## [Task brief]
Note each line of the listing that contains the string "blue", and copy it.

- Opening Delimiter -

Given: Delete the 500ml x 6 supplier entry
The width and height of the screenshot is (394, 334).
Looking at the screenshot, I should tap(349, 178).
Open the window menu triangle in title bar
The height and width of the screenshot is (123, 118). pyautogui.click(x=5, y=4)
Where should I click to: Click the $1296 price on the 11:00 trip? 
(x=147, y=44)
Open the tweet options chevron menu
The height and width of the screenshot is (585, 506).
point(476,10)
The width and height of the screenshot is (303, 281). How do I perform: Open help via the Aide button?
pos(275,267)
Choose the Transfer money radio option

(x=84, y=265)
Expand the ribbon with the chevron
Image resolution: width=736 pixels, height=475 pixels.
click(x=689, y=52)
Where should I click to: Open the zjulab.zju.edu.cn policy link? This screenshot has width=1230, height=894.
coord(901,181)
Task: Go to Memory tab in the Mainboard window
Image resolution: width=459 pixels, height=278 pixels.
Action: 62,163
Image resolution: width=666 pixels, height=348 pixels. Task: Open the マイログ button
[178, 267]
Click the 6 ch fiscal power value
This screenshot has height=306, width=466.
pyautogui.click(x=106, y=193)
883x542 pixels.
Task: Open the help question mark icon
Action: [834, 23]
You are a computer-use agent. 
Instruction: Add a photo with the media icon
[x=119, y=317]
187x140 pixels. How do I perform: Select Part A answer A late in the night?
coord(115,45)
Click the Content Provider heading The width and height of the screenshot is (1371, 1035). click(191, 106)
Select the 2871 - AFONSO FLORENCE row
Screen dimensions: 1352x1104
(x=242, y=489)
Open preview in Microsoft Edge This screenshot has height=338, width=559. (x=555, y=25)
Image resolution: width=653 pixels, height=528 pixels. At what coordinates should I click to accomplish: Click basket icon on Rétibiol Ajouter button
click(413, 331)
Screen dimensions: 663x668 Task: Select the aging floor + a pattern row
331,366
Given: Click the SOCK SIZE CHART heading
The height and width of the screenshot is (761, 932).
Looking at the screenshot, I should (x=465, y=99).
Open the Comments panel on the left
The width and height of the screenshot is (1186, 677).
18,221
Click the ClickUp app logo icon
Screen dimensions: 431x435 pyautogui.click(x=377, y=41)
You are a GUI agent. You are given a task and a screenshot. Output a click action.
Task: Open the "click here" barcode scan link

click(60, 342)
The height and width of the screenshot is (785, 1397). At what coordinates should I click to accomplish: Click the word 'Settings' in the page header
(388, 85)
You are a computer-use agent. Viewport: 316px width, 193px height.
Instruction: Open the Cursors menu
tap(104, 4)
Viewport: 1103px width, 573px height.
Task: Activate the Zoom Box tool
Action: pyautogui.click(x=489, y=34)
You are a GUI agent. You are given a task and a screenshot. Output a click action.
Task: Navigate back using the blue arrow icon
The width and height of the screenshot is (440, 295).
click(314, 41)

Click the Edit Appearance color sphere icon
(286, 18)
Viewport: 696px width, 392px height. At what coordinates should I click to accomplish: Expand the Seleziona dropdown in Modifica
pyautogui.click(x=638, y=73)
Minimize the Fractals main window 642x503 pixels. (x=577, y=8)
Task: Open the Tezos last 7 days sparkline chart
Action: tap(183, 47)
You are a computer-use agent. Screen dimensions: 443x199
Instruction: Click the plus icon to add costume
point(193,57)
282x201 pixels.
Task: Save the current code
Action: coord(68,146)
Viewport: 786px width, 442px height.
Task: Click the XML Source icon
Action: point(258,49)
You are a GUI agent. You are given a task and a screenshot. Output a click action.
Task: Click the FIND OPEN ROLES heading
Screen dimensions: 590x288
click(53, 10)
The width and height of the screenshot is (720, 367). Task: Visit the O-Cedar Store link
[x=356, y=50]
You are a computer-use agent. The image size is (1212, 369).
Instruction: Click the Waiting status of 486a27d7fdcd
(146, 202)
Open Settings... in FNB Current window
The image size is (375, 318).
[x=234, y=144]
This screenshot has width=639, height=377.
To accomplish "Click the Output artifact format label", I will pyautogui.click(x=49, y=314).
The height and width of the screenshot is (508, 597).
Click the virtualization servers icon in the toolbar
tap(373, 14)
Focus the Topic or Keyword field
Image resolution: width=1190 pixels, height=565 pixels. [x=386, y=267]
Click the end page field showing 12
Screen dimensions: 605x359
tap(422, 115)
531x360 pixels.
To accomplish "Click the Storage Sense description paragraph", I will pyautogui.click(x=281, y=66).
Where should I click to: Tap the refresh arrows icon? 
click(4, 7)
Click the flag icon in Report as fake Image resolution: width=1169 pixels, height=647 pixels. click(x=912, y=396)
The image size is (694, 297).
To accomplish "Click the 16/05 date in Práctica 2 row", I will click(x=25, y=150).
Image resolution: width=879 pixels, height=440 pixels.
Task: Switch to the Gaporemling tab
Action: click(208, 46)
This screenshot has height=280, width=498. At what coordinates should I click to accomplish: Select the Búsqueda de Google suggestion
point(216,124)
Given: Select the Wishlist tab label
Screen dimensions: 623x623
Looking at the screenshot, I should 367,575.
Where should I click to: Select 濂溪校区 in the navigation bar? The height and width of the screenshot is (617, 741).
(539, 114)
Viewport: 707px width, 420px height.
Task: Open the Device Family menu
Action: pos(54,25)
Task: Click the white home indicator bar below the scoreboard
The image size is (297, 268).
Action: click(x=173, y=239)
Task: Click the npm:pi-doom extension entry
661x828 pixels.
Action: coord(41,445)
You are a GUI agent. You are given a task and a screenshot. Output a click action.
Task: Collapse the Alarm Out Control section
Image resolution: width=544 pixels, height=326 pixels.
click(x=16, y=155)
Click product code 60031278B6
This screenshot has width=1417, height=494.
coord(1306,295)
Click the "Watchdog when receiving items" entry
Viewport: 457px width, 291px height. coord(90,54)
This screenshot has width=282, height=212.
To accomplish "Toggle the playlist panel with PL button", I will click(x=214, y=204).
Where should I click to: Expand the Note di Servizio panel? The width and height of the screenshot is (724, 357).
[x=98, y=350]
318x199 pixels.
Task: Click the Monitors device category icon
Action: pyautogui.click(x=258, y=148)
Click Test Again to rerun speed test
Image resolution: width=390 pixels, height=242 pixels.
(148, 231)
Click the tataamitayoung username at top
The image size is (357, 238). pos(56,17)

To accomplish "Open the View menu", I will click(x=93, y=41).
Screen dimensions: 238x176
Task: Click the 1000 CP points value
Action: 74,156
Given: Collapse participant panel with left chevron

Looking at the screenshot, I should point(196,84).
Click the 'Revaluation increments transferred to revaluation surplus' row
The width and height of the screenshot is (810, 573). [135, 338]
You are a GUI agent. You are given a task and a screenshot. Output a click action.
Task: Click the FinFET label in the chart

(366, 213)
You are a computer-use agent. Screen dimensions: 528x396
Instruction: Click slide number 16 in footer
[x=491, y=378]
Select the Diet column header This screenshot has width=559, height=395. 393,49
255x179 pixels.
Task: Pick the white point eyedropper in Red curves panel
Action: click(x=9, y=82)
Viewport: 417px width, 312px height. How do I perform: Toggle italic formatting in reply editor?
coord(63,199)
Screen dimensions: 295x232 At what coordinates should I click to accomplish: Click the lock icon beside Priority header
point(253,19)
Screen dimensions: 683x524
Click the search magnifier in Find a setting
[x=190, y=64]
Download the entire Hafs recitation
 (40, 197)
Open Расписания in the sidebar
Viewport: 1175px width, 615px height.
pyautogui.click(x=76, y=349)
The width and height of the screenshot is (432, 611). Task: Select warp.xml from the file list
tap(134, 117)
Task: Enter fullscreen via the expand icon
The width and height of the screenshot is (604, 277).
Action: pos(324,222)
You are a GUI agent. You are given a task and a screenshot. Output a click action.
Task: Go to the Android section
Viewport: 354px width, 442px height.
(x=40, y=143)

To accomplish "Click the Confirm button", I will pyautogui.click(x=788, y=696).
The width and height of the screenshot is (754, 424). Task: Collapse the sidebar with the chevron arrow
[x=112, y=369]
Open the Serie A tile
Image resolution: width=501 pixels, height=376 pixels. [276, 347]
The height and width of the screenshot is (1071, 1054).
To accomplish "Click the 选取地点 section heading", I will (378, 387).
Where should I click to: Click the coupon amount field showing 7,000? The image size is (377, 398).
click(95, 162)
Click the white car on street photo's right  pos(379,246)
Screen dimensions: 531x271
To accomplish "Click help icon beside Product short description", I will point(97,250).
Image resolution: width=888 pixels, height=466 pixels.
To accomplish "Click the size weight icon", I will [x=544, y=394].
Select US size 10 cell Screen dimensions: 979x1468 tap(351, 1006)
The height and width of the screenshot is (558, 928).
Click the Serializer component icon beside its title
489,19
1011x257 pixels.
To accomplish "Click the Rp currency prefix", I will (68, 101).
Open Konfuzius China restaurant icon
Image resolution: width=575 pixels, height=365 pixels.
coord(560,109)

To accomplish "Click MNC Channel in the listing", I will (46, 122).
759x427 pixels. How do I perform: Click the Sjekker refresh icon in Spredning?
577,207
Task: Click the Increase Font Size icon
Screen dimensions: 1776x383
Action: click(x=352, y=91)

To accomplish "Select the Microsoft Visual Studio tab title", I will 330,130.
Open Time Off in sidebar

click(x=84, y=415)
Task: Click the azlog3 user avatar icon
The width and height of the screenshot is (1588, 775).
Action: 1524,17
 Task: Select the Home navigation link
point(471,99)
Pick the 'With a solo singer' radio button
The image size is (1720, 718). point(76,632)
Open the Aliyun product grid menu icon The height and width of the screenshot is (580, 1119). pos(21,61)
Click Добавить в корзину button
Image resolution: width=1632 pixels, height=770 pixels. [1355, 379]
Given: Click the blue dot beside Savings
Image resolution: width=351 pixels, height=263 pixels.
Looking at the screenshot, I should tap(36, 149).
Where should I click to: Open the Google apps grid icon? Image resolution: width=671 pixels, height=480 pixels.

- Closing Delimiter -

## [Solution to this task]
Task: Navigate back using the blue arrow icon
Given: Click the blue dot beside Savings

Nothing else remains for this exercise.